For The Mandalorian's first and third seasons and in The Book of Boba Fett, Paz Vizsla was voiced by Jon Favreau, the show's creator and showrunner. Favreau previously voiced another member of House Vizsla, the Mandalorian warlord Pre Vizsla, in the animated television series Star Wars: The Clone Wars. In-universe, Vizsla is the name of one of the largest Mandalorian clans.

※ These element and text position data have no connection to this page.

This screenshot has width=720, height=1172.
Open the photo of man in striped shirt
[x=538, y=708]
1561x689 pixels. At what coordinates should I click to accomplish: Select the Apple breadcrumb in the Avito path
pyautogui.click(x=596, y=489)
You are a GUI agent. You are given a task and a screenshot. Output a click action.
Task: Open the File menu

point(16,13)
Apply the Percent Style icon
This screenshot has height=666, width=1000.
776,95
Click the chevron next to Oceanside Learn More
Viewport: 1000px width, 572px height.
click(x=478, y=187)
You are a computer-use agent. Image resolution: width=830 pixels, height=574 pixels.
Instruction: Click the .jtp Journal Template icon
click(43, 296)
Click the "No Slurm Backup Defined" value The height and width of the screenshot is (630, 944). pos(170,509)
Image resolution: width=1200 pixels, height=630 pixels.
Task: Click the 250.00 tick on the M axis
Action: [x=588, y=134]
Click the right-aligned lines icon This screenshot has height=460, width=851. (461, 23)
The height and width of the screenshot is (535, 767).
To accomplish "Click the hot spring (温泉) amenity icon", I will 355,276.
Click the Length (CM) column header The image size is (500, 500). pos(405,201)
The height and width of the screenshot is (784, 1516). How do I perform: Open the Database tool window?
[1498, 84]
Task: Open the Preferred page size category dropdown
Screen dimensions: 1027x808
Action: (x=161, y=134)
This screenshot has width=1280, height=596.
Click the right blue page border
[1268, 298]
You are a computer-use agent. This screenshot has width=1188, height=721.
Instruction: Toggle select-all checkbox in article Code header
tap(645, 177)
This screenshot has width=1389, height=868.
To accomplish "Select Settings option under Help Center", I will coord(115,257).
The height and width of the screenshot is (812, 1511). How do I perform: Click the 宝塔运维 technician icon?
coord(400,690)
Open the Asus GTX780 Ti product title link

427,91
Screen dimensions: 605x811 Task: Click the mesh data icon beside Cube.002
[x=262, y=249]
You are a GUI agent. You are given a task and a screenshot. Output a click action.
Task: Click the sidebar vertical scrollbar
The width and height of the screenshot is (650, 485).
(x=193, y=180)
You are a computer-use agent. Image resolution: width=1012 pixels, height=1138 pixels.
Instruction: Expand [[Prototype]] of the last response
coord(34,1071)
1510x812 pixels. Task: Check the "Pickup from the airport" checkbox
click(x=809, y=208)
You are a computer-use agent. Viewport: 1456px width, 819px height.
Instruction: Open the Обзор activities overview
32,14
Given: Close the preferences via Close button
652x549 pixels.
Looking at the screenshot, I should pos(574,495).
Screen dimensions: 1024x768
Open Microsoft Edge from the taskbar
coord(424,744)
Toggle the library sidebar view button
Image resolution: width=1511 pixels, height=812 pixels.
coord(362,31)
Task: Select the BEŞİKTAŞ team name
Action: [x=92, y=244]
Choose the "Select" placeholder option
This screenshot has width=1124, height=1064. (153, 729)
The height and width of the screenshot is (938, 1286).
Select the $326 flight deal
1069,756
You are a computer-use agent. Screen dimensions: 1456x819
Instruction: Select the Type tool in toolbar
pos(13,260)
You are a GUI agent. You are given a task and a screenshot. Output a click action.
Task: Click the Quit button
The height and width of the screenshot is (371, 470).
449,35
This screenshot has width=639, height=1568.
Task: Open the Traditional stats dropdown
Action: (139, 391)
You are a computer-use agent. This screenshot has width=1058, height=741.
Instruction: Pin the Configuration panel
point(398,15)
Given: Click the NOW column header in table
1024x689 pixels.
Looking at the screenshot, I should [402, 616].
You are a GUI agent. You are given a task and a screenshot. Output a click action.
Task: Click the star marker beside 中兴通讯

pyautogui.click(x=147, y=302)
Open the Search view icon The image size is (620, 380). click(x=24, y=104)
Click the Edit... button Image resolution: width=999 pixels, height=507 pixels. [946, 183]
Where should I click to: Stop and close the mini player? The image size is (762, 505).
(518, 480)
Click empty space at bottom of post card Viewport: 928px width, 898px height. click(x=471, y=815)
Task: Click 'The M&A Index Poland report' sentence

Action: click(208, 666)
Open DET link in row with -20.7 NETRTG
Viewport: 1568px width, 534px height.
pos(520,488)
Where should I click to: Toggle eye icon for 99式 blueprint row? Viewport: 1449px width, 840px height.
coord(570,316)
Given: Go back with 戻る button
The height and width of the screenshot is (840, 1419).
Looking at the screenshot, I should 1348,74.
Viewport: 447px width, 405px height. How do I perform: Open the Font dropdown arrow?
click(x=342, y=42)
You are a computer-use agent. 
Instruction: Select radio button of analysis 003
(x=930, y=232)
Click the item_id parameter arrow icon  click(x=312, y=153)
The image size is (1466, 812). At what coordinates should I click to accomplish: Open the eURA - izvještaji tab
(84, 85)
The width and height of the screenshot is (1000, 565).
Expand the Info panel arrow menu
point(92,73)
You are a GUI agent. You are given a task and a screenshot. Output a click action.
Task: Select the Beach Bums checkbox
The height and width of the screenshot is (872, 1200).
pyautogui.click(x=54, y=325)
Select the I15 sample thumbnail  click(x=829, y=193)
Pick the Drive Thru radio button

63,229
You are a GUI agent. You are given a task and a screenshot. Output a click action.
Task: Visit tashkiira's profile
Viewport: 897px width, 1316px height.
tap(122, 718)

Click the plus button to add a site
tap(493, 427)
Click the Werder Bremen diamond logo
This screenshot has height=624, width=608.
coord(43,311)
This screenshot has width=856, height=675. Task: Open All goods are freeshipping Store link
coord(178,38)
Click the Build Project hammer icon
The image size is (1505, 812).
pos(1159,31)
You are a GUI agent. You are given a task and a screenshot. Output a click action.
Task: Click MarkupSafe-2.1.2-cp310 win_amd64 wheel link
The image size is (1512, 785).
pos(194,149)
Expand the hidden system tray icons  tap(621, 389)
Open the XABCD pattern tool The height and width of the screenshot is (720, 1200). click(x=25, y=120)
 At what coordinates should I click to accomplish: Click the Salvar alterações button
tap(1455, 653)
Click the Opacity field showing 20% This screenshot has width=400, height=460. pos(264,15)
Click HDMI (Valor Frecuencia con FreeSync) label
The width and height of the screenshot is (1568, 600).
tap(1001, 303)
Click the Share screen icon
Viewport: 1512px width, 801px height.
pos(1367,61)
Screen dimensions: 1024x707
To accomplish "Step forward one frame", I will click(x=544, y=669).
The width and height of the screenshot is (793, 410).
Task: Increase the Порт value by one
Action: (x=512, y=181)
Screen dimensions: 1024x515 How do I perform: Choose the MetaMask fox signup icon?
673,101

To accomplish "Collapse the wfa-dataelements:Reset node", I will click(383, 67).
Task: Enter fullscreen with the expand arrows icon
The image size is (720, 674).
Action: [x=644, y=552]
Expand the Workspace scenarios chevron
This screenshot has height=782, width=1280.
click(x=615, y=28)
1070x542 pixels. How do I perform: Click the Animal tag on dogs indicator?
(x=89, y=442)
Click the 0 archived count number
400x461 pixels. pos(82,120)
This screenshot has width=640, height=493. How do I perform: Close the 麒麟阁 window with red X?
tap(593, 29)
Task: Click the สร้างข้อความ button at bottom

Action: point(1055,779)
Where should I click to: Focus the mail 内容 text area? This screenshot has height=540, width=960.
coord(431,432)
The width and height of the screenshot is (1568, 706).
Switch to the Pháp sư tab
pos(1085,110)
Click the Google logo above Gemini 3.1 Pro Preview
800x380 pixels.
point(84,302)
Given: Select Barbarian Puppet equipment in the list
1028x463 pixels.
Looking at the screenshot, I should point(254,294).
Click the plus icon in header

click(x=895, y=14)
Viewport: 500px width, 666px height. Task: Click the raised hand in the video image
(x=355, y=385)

Paz Vizsla is physically portrayed by Tait Fletcher, a stunt performer and former mixed martial artist, whose face remains concealed by Vizsla's helmet. Fletcher also appeared in the series premiere "Chapter 1: The Mandalorian", in which he played an unnamed man who gets into a bar fight with the Mandalorian. That was the role that Fletcher initially accepted when he joined The Mandalorian, and was not aware he would also be playing Paz Vizsla until later. He described Vizsla as "a galvanizing character that really exposes the ferocity and dignity with which we hold the Code of the Mandalorians."

Despite never being referred to by name in "Chapter 3: The Sin", the character was identified as "Paz Vizla" in the closing credits. He was subsequently renamed "Paz Vizsla" (the previous surname confirmed as a typo) in merchandise and for his reappearance in The Book of Boba Fett.

==Critical reception==
Paz Vizsla has received a positive response from fans and reviewers. Inverse writer Jake Kleinman called him a "fan-favorite character" who "made a big splash" despite his relatively brief screen time, particularly describing his salute to the Mandalorian as an "iconic" moment. Bayani Miguel Acebedo of Epicstream described him as "undoubtedly one of the more memorable Mandos in the show". James Whitbrook of Gizmodo called him a "badass character" and "unsung hero" of the series who "looks cool as hell". Niner Times writer Noah Howell called the character "just the best", and particularly praised the scene in which Vizsla and the other Mandalorians rescue the protagonist at the end of "Chapter 3: The Sin". A headline for a /Film story by Ethan Anderton described him as an "awesome new The Mandalorian character that isn't Baby Yoda". Christopher Marc of HN Entertainment called Vizsla an "interesting new character" who he hopes to see again. Scott Snowden of Space.com said he "looks like the product of a marriage twixt Boba Fett and War Machine".

==Merchandise==
An action figure of Paz Vizsla has been released by Hot Toys, though it is identified only as "Heavy Infantry Mandalorian". The figure is 12.5 in in height, taller than most Star Wars Hot Toys figurines due to the character's larger size, and includes such accessories as a minigun blaster, alternate hands, a knife, a themed base to pose him upon, and special effects pieces for his jetpack to simulate rocket blasts. Additionally, a Funko Pop figurine of Paz Vizsla was announced on December 31, 2019. Hasbro also released a 6 in action figure of Paz Vizsla as part of the company's Star Wars: The Black Series toy line.